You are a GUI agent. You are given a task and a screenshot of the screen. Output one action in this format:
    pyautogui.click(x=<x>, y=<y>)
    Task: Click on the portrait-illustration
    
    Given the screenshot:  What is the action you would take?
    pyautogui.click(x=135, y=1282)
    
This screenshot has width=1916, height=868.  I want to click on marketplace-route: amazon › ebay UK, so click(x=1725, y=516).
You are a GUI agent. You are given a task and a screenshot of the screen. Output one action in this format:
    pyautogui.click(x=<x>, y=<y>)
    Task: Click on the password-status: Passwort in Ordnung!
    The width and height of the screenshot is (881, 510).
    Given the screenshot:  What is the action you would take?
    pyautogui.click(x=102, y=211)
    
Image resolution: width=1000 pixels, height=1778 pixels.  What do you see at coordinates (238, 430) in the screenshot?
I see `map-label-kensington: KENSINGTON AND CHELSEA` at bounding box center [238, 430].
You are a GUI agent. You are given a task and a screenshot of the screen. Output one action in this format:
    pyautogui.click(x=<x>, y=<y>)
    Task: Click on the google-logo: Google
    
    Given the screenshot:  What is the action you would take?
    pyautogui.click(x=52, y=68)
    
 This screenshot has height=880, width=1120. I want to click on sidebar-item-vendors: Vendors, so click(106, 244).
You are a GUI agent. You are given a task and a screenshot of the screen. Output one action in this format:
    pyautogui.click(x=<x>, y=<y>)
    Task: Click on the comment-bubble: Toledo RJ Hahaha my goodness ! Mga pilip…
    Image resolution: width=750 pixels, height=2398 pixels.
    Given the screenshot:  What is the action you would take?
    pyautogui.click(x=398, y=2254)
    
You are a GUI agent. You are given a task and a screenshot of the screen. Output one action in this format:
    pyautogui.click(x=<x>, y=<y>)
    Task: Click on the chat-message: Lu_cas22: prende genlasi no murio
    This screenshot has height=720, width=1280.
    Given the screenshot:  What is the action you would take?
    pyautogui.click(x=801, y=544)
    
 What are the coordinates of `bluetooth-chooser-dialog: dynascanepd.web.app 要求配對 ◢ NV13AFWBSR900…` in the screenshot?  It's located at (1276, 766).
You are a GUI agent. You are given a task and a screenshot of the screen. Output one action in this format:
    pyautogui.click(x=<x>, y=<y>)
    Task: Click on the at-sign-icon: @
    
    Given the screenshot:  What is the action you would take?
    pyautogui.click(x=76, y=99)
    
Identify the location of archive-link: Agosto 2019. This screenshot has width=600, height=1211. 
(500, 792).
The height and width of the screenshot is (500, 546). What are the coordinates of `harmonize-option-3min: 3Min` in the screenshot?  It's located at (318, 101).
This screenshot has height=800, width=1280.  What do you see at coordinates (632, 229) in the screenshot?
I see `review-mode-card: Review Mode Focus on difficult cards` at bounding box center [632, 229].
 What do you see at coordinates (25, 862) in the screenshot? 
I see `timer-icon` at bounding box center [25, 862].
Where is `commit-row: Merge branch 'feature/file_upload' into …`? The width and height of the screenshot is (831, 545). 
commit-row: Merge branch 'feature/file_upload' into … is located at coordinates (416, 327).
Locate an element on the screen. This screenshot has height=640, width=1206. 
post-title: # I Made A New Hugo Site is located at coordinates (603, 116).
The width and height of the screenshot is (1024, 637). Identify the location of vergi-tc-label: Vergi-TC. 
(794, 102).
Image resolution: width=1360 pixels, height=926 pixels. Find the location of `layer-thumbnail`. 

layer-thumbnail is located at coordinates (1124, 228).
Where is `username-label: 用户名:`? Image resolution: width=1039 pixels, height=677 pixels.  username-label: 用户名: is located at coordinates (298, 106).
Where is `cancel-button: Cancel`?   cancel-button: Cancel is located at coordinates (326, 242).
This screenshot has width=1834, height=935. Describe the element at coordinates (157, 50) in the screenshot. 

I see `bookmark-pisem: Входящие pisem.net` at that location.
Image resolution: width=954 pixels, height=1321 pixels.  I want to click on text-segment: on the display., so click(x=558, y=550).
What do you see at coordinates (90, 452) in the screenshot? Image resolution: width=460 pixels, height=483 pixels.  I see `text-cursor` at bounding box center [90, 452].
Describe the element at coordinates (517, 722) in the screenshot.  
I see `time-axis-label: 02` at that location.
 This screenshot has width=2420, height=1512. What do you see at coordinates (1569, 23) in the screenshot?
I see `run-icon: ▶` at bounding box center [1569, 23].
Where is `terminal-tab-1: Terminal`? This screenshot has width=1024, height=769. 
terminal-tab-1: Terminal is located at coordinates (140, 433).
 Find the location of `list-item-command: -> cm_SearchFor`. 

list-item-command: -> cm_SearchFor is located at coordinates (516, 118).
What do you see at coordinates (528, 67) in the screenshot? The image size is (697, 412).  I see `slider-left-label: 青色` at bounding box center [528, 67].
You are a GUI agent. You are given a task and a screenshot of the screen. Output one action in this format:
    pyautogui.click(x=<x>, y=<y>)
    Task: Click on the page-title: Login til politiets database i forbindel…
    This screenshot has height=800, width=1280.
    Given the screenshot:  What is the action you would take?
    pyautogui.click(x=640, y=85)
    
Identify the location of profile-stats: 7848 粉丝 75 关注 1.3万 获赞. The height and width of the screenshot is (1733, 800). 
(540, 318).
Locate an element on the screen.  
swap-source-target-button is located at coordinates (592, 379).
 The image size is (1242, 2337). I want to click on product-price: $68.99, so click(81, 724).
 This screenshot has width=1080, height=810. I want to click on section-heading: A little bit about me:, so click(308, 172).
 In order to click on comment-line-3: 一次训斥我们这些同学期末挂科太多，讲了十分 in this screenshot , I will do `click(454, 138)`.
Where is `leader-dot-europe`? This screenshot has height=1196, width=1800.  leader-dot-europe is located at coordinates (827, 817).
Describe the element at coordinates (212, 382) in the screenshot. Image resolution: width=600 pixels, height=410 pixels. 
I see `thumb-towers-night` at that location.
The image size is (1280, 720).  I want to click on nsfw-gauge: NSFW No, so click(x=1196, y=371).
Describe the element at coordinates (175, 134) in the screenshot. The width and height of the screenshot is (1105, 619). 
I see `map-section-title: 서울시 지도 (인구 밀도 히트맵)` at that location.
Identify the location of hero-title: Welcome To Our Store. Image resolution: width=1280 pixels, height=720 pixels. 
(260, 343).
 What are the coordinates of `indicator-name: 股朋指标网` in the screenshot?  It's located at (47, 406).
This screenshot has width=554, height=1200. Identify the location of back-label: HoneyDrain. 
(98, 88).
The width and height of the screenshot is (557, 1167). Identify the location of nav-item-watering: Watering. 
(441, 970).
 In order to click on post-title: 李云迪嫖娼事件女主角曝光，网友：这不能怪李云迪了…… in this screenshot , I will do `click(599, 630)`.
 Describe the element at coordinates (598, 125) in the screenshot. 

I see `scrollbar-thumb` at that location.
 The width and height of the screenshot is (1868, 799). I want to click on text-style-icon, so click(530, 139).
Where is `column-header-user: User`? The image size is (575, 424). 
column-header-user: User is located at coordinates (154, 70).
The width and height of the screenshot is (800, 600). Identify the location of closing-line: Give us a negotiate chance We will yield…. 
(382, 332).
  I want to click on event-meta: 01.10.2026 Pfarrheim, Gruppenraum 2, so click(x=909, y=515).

_Task objective_: Which lines in the listing above contain the string "comment"? Report each such line in full.

_Exercise solution_:
    Task: Click on the comment-bubble: Toledo RJ Hahaha my goodness ! Mga pilip…
 In order to click on comment-line-3: 一次训斥我们这些同学期末挂科太多，讲了十分 in this screenshot , I will do `click(454, 138)`.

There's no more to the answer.